Author | : Julia Phillips |
Publisher | : Random House Trade Paperbacks |
Total Pages | : 689 |
Release | : 2017-02-14 |
ISBN-10 | : 9780399590900 |
ISBN-13 | : 0399590900 |
Rating | : 4/5 (00 Downloads) |
“The Hollywood memoir that tells all . . . Sex. Drugs. Greed. Why, it sounds just like a movie.”—The New York Times Every memoir claims to bare it all, but Julia Phillips’s actually does. This is an addictive, gloves-off exposé from the producer of the classic films The Sting, Taxi Driver, and Close Encounters of the Third Kind—and the first woman ever to win an Academy Award for Best Picture—who made her name in Hollywood during the halcyon seventies and the yuppie-infested eighties and lived to tell the tale. Wickedly funny and surprisingly moving, You’ll Never Eat Lunch in This Town Again takes you on a trip through the dream-manufacturing capital of the world and into the vortex of drug addiction and rehab on the arm of one who saw it all, did it all, and took her leave. Praise for You'll Never Eat Lunch in This Town Again “One of the most honest books ever written about one of the most dishonest towns ever created.”—The Boston Globe “Gossip too hot for even the National Enquirer . . . Julia Phillips is not so much Hollywood’s Boswell as its Dante.”—Los Angeles Magazine “A blistering look at La La Land.”—USA Today “One of the nastiest, tastiest tell-alls in showbiz history.”—People
Author | : Joseph C. Ewoodzie Jr. |
Publisher | : Princeton University Press |
Total Pages | : 320 |
Release | : 2021-10-05 |
ISBN-10 | : 9780691230672 |
ISBN-13 | : 0691230676 |
Rating | : 4/5 (72 Downloads) |
James Beard Foundation Book Award Nominee • Winner of the Ida B. Wells-Barnett Book Award, Association of Black Sociologists • Winner of the C. Wright Mills Award, the Society for the Study of Social Problems A vivid portrait of African American life in today’s urban South that uses food to explore the complex interactions of race and class Getting Something to Eat in Jackson uses food—what people eat and how—to explore the interaction of race and class in the lives of African Americans in the contemporary urban South. Joseph Ewoodzie Jr. examines how “foodways”—food availability, choice, and consumption—vary greatly between classes of African Americans in Jackson, Mississippi, and how this reflects and shapes their very different experiences of a shared racial identity.
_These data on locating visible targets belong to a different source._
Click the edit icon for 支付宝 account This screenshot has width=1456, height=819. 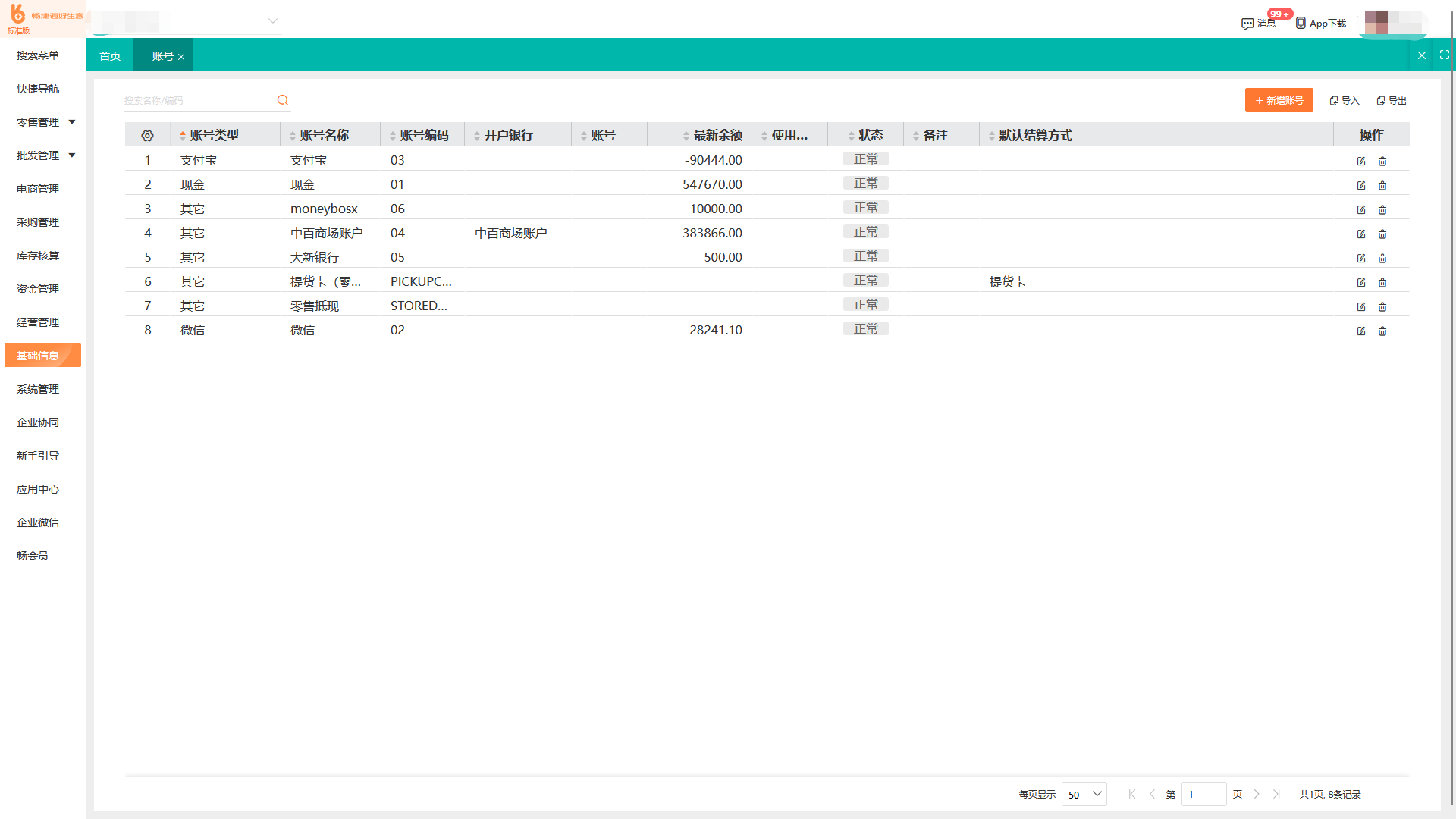pos(1361,160)
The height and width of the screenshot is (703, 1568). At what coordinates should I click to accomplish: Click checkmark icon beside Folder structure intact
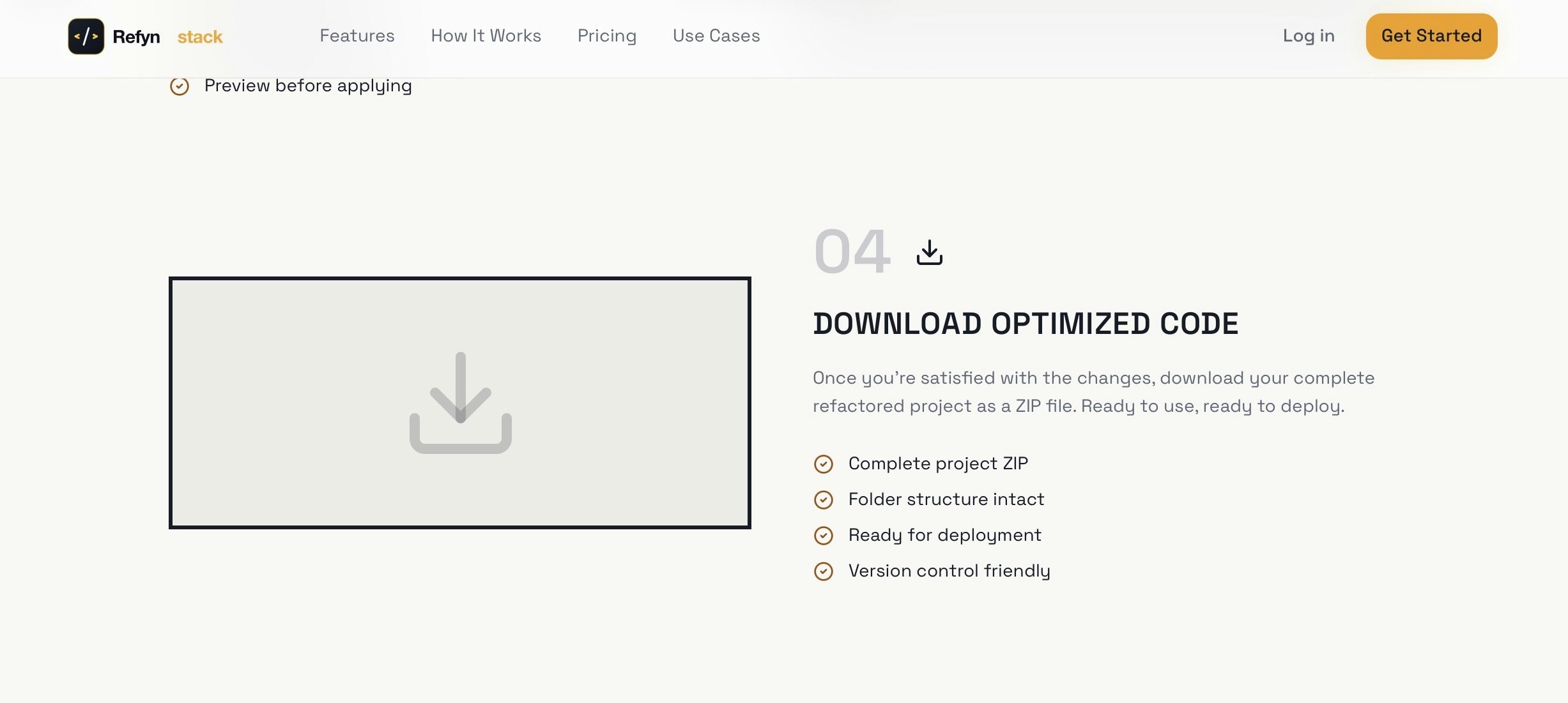tap(823, 500)
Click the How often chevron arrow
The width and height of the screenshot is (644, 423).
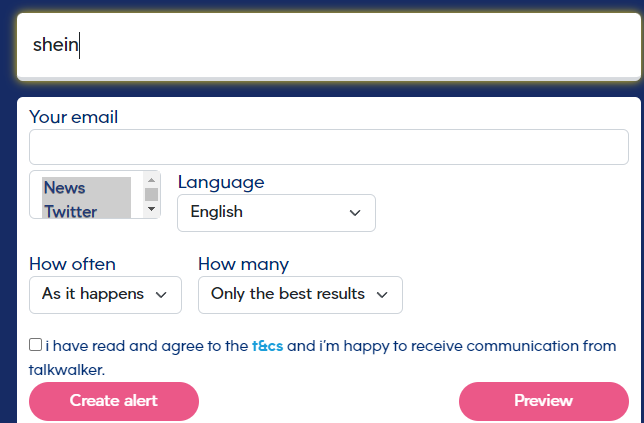(x=161, y=295)
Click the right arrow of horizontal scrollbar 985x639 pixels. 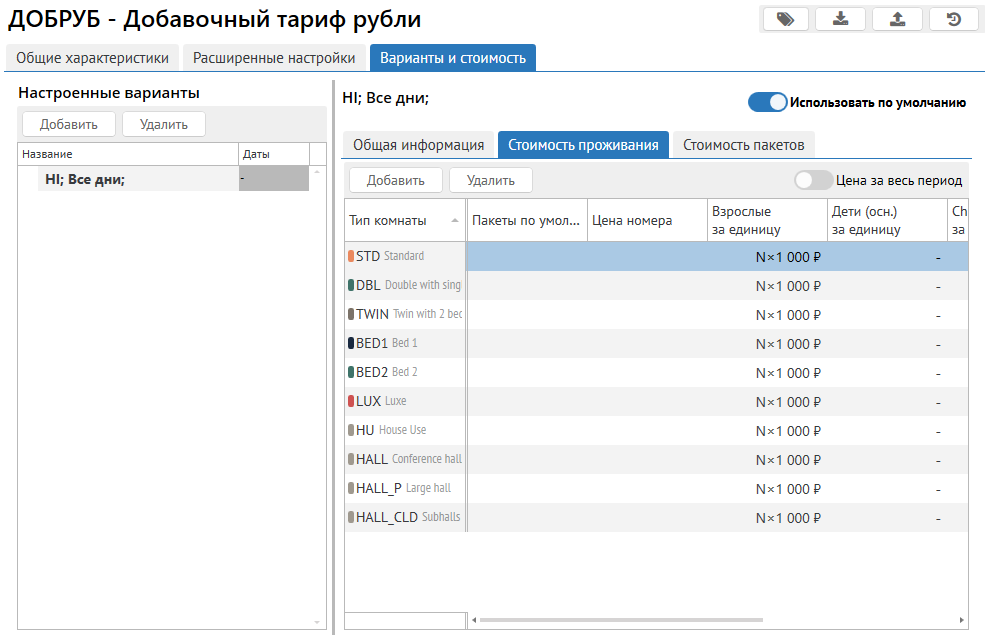click(x=962, y=620)
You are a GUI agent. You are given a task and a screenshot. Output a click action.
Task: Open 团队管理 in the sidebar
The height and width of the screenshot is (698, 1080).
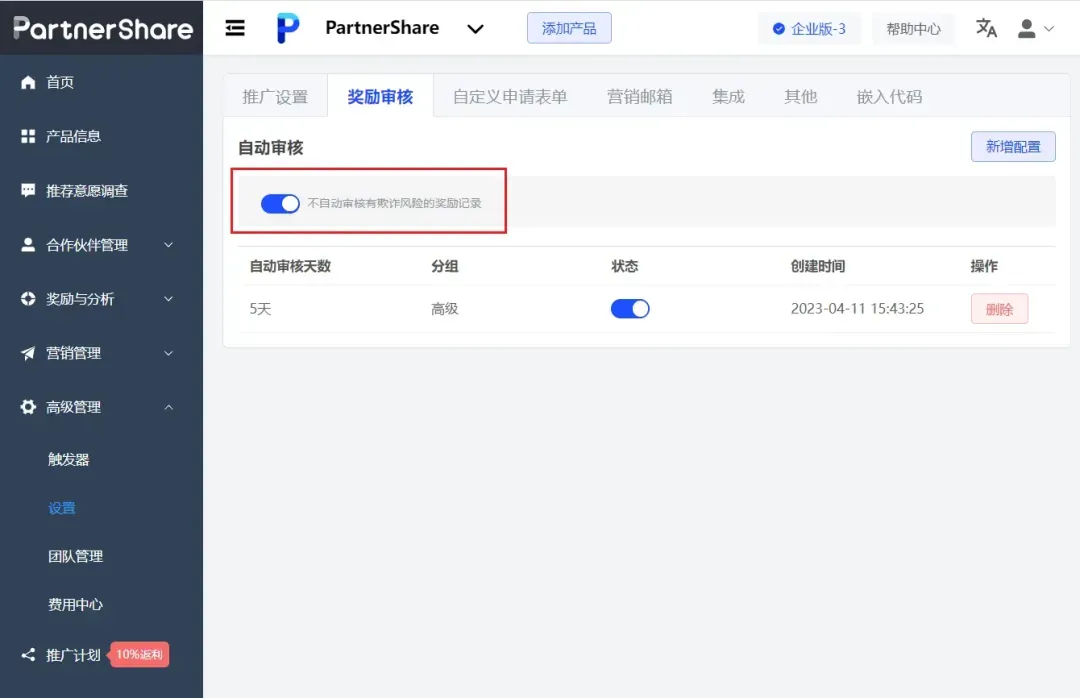coord(75,556)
Ewoodzie spent more than a year following a group of socioeconomically diverse African Americans—from upper-middle-class patrons of the city’s fine-dining restaurants to men experiencing homelessness who must organize their days around the schedules of soup kitchens. Ewoodzie goes food shopping, cooks, and eats with a young mother living in poverty and a grandmother working two jobs. He works in a Black-owned BBQ restaurant, and he meets a man who decides to become a vegan for health reasons but who must drive across town to get tofu and quinoa. Ewoodzie also learns about how soul food is changing and why it is no longer a staple survival food. Throughout, he shows how food choices influence, and are influenced by, the racial and class identities of Black Jacksonians. By tracing these contemporary African American foodways, Getting Something to Eat in Jackson offers new insights into the lives of Black Southerners and helps challenge the persistent homogenization of blackness in American life.